> [What needs to be done] Convert the stretch of records from the line containing "Click the settings" through the line containing "Click the repost" into a JSON list of strings, one string per line and blank lines omitted.
————————
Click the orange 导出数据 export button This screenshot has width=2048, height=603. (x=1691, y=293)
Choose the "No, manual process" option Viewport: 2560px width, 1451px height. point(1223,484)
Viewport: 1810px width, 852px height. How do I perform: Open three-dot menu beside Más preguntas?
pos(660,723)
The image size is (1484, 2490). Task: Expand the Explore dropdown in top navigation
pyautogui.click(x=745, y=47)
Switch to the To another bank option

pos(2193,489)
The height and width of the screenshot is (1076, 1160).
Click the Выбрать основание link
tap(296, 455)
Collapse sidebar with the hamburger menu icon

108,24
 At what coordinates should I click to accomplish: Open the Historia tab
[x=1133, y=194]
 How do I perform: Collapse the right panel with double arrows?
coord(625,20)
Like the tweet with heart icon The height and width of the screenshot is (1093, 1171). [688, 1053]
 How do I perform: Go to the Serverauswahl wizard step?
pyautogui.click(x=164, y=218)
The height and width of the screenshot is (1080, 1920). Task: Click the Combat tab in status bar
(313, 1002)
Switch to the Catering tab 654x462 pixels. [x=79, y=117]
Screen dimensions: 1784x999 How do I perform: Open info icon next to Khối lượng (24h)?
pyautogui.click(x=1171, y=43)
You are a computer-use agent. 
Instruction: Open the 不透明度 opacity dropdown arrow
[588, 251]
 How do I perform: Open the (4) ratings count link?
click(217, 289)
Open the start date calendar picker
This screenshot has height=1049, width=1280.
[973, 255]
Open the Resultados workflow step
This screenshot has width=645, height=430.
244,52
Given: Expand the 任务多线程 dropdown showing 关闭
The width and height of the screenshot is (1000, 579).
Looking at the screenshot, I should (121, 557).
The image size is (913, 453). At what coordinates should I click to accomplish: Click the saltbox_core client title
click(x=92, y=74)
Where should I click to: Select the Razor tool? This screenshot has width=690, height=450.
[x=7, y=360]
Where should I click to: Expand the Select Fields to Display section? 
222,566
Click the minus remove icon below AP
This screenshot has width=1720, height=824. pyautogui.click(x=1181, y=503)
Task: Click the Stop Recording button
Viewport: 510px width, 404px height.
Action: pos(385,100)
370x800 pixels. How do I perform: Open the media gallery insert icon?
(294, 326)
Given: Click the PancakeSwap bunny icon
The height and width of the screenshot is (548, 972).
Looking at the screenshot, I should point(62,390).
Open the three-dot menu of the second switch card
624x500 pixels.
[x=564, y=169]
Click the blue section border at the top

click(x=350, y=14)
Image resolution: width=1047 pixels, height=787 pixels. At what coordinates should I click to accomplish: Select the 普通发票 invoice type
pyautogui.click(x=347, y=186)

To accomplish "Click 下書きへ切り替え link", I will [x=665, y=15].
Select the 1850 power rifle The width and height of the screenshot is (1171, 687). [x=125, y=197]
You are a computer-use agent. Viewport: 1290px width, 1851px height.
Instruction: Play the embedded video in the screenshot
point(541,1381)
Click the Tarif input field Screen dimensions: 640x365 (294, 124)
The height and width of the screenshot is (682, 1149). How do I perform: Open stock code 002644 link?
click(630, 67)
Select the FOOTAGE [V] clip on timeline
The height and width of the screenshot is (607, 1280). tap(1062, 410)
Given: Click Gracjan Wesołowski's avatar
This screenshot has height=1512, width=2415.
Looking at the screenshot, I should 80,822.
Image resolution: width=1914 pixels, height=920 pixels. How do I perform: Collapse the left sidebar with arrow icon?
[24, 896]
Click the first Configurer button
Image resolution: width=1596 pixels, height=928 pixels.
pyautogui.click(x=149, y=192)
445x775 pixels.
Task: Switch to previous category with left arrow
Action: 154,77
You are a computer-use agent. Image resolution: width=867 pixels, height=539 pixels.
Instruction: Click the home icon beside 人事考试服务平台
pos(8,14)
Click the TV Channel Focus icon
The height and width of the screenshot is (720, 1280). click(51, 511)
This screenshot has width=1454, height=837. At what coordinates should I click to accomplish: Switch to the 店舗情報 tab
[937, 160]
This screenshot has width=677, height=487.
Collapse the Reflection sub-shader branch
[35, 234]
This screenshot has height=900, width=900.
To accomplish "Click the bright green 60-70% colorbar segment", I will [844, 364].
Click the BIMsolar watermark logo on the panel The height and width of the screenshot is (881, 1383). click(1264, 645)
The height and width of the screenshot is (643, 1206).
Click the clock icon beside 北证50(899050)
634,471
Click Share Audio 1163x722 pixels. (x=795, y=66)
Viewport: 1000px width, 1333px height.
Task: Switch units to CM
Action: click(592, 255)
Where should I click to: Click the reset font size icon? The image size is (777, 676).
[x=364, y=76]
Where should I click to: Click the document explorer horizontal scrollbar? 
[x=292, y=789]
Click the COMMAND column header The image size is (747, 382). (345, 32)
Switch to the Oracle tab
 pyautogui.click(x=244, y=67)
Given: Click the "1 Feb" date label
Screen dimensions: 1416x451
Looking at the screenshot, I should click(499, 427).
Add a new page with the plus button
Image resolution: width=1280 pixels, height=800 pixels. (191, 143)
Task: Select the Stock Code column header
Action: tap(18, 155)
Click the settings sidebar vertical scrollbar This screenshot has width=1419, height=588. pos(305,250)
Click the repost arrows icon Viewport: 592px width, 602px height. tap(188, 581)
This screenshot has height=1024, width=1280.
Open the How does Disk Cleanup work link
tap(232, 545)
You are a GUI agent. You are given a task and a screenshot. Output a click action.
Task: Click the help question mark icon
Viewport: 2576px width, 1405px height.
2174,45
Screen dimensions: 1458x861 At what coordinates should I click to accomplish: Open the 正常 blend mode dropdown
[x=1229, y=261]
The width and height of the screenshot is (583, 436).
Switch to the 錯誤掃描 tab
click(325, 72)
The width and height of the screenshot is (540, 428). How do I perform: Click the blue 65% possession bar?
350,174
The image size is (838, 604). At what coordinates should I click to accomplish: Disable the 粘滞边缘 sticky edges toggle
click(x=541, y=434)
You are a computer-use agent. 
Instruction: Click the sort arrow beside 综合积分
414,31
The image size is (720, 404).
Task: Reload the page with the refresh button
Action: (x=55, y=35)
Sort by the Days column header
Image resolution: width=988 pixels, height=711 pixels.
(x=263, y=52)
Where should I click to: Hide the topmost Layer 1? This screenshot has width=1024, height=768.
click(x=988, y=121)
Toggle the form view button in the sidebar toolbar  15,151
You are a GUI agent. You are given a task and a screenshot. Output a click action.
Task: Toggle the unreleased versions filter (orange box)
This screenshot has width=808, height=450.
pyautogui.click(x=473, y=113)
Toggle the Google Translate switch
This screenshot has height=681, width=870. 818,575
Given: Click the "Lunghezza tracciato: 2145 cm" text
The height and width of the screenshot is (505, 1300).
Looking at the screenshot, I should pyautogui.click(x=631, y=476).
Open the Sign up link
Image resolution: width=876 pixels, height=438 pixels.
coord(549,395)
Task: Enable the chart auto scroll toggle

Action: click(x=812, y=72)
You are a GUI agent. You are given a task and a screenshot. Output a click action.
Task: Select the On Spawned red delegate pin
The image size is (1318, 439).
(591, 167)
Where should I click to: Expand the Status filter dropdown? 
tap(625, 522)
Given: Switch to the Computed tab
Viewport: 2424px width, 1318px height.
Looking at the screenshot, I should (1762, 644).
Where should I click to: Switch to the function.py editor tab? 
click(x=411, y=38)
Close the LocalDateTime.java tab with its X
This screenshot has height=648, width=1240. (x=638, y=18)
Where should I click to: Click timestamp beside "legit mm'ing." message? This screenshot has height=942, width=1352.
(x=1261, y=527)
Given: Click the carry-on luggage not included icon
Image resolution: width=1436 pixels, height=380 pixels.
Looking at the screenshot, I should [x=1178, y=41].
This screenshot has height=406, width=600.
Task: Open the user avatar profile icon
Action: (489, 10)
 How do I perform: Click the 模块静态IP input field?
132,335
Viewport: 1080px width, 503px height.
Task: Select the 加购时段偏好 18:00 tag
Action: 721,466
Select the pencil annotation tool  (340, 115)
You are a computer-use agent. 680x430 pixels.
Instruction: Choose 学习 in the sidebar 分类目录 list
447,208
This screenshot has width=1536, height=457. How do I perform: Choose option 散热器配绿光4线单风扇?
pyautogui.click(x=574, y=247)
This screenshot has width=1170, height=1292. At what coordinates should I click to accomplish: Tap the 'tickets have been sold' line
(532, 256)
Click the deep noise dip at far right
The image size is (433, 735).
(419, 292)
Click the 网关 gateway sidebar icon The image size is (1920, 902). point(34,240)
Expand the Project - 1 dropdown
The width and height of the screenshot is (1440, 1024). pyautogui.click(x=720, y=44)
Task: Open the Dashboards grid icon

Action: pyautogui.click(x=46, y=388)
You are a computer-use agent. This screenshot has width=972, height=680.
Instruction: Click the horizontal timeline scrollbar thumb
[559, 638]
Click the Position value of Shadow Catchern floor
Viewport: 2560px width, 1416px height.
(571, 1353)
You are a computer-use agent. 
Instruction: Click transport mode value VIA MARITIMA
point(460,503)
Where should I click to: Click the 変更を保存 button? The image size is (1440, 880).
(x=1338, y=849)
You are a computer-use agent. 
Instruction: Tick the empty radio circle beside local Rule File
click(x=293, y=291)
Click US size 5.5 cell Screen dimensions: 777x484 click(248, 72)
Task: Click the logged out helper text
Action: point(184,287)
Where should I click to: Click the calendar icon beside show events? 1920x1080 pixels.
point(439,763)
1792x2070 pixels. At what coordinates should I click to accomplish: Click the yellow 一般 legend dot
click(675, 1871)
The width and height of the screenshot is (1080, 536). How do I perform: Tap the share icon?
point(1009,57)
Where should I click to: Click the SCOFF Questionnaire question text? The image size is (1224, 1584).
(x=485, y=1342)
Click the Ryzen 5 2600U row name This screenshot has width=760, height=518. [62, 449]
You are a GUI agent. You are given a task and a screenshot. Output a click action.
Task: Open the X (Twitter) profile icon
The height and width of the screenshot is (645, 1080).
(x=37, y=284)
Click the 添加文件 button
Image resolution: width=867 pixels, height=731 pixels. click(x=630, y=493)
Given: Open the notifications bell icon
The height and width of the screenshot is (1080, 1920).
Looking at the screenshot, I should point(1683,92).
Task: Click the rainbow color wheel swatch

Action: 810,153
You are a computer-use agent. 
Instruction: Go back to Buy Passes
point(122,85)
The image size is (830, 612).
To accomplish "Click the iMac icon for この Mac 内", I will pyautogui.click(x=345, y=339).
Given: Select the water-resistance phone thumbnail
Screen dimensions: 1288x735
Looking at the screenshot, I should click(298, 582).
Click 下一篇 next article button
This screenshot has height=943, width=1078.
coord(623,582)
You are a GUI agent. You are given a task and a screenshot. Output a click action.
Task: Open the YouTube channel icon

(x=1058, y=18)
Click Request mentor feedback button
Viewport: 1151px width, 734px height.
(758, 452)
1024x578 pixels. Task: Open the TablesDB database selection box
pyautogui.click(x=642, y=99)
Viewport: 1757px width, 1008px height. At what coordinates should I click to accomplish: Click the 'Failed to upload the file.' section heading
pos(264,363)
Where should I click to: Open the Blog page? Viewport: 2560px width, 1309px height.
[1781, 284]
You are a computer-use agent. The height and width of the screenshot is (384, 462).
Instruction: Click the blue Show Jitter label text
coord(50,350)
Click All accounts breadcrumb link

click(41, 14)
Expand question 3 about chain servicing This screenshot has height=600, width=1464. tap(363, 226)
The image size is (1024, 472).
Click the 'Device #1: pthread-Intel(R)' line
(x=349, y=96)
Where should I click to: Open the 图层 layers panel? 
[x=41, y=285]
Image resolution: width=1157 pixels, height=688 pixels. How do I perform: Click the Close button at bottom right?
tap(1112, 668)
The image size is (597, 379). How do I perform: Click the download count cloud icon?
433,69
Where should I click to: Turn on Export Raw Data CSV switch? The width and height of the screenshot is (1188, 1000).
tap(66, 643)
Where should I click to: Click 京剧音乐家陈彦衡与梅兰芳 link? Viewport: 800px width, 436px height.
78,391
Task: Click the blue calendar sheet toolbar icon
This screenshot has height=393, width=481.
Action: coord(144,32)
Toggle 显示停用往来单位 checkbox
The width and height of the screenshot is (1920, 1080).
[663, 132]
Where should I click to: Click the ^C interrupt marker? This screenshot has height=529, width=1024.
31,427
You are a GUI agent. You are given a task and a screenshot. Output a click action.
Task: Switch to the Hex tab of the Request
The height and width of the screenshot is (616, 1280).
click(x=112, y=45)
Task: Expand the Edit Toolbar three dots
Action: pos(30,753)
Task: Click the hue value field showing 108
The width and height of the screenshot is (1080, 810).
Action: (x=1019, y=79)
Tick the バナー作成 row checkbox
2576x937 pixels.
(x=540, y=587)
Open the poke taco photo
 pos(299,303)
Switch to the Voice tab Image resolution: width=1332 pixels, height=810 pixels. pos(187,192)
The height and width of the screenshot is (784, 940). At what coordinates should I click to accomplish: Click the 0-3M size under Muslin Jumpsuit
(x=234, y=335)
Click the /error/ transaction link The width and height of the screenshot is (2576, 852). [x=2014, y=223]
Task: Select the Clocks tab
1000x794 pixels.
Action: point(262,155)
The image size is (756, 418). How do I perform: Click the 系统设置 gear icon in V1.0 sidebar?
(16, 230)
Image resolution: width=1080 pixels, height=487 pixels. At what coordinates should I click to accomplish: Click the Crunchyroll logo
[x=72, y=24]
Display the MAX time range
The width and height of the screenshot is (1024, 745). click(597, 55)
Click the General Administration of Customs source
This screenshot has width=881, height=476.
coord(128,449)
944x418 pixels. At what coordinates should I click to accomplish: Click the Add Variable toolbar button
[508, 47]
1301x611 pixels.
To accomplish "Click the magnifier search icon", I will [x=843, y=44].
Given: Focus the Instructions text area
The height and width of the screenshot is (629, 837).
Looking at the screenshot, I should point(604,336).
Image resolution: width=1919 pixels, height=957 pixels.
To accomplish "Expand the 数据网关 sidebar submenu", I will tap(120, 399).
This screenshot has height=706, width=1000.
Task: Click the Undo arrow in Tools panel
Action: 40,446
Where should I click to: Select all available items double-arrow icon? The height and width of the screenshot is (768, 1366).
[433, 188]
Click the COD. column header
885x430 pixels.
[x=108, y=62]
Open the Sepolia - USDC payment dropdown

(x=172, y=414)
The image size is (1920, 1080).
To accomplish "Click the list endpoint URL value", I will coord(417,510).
————————
> [Solution]
[
  "Click the settings sidebar vertical scrollbar This screenshot has width=1419, height=588. pos(305,250)",
  "Click the repost arrows icon Viewport: 592px width, 602px height. tap(188, 581)"
]